Dataset records:
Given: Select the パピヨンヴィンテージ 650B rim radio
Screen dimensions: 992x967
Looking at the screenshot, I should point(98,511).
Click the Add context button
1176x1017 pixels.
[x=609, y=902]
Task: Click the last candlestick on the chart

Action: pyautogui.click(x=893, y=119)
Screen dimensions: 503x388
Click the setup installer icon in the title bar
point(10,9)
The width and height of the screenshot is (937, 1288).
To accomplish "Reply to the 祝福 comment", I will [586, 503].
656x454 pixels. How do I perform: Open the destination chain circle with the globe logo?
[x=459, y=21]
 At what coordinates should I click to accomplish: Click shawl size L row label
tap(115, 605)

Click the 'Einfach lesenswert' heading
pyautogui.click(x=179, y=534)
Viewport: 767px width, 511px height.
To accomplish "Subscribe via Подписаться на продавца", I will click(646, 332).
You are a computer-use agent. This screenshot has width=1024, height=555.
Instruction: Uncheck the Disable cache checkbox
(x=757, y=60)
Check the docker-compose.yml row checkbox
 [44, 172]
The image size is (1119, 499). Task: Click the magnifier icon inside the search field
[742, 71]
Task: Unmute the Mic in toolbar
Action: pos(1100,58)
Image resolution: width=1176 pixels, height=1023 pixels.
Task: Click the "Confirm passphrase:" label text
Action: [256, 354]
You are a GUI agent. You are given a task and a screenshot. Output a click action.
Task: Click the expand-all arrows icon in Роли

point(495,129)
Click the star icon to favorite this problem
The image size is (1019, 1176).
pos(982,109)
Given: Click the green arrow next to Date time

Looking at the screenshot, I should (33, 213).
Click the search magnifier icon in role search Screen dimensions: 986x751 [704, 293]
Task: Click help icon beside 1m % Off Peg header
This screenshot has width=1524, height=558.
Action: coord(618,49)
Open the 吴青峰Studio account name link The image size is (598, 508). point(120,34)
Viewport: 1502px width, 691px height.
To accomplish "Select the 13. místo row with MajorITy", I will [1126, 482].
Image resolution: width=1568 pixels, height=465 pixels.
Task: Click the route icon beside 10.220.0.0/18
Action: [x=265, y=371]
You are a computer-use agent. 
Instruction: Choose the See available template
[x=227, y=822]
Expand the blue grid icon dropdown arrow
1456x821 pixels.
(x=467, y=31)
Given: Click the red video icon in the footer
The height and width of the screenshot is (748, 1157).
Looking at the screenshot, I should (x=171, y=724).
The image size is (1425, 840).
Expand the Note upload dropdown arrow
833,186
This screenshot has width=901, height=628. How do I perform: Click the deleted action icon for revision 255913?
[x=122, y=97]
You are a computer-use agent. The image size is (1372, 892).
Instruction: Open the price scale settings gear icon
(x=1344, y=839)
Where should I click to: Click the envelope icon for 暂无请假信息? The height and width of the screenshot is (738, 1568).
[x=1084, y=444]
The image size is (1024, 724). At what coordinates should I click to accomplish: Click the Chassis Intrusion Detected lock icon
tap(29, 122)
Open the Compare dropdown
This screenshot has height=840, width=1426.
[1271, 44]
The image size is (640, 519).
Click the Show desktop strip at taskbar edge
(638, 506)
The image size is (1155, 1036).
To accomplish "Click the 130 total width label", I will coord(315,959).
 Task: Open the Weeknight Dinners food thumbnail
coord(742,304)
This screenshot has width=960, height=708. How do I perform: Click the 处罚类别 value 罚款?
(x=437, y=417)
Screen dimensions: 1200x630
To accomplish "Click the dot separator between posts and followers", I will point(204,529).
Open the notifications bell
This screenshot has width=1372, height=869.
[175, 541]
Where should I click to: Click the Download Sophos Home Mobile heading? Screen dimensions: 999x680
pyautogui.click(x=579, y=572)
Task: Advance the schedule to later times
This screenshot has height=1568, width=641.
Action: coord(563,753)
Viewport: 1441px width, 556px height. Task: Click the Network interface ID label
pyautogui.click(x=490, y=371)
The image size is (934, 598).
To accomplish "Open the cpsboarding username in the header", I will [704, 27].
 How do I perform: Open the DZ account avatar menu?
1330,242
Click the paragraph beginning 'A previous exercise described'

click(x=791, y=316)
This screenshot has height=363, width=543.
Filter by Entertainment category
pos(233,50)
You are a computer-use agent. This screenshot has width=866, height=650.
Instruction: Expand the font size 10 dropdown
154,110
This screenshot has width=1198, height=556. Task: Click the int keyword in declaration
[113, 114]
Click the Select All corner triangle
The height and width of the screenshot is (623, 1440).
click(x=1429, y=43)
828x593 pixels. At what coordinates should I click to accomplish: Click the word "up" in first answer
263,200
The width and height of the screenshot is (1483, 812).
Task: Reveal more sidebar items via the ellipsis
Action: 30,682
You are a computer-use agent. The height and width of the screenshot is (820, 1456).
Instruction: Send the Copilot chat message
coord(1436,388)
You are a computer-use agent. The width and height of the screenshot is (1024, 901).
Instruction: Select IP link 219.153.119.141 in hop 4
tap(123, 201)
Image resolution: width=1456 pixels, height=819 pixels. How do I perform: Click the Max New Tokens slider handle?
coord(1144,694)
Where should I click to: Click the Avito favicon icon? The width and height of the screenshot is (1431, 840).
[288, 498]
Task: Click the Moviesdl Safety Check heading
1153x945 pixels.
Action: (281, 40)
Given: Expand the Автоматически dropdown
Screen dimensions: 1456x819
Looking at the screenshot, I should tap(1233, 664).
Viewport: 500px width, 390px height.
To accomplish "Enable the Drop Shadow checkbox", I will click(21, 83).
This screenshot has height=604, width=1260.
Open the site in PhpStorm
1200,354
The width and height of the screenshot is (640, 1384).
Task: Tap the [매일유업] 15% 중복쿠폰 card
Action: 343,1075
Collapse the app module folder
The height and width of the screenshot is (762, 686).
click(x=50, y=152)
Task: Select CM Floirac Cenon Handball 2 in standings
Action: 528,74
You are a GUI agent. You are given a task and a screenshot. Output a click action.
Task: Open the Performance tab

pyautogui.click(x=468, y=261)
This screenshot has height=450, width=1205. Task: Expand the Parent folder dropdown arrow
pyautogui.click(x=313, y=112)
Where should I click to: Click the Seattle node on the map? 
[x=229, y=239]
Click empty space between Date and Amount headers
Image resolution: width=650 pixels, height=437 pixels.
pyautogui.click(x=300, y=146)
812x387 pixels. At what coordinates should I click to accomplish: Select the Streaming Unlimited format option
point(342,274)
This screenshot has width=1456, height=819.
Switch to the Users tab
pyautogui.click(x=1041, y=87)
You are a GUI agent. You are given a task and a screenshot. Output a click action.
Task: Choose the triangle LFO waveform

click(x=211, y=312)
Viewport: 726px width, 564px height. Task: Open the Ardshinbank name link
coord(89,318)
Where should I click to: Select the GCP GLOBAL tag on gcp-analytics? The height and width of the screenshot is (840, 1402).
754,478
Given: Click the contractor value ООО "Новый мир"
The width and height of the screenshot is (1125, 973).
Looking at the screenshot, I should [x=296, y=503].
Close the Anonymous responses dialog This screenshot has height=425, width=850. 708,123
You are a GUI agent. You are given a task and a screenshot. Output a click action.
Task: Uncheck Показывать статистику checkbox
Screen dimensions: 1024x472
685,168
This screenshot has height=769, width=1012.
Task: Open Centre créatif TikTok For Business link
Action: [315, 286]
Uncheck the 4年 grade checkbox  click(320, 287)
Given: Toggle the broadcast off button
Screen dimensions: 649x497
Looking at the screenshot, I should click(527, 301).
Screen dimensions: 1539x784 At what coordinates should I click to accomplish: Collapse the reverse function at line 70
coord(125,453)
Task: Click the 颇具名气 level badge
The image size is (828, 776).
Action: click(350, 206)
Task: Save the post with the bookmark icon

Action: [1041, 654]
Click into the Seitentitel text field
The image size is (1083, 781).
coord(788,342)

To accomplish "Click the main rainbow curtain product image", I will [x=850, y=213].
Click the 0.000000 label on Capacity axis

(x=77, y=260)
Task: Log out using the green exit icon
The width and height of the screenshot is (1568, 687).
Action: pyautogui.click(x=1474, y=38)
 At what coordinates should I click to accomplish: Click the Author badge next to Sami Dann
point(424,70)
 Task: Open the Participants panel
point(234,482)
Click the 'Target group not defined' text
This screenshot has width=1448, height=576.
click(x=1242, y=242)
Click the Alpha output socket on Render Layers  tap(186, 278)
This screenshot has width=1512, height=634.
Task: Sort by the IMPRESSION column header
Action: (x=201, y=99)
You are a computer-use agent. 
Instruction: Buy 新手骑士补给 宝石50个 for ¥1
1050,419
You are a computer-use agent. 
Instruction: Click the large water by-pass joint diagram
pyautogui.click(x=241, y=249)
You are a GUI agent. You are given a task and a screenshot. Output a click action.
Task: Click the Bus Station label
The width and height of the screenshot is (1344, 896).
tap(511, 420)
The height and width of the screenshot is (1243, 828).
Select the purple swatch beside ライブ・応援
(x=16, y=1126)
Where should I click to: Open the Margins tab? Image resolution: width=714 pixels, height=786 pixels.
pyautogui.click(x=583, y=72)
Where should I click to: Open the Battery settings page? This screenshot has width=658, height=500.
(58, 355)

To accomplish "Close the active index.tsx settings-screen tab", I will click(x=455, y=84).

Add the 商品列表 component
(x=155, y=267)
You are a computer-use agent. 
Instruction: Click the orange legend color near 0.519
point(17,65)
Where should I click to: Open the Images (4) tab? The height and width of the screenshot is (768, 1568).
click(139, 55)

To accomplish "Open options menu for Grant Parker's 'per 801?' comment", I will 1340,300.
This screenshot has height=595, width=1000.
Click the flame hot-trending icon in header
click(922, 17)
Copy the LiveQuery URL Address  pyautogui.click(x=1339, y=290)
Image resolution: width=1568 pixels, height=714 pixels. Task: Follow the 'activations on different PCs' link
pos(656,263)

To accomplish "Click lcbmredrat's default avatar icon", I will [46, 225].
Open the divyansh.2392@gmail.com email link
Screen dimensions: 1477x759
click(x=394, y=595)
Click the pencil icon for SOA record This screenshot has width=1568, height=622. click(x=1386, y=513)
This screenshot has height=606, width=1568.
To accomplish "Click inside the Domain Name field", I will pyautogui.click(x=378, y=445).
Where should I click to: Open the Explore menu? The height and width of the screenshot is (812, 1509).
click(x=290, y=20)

## WHAT IS REQUIRED
Reproduce the listing above verbatim, from its first line through the line containing "pyautogui.click(x=179, y=534)", with both ends included.

## FULL OUTPUT
Given: Select the パピヨンヴィンテージ 650B rim radio
Screen dimensions: 992x967
Looking at the screenshot, I should point(98,511).
Click the Add context button
1176x1017 pixels.
[x=609, y=902]
Task: Click the last candlestick on the chart

Action: pyautogui.click(x=893, y=119)
Screen dimensions: 503x388
Click the setup installer icon in the title bar
point(10,9)
The width and height of the screenshot is (937, 1288).
To accomplish "Reply to the 祝福 comment", I will [586, 503].
656x454 pixels. How do I perform: Open the destination chain circle with the globe logo?
[x=459, y=21]
 At what coordinates should I click to accomplish: Click shawl size L row label
tap(115, 605)

Click the 'Einfach lesenswert' heading
pyautogui.click(x=179, y=534)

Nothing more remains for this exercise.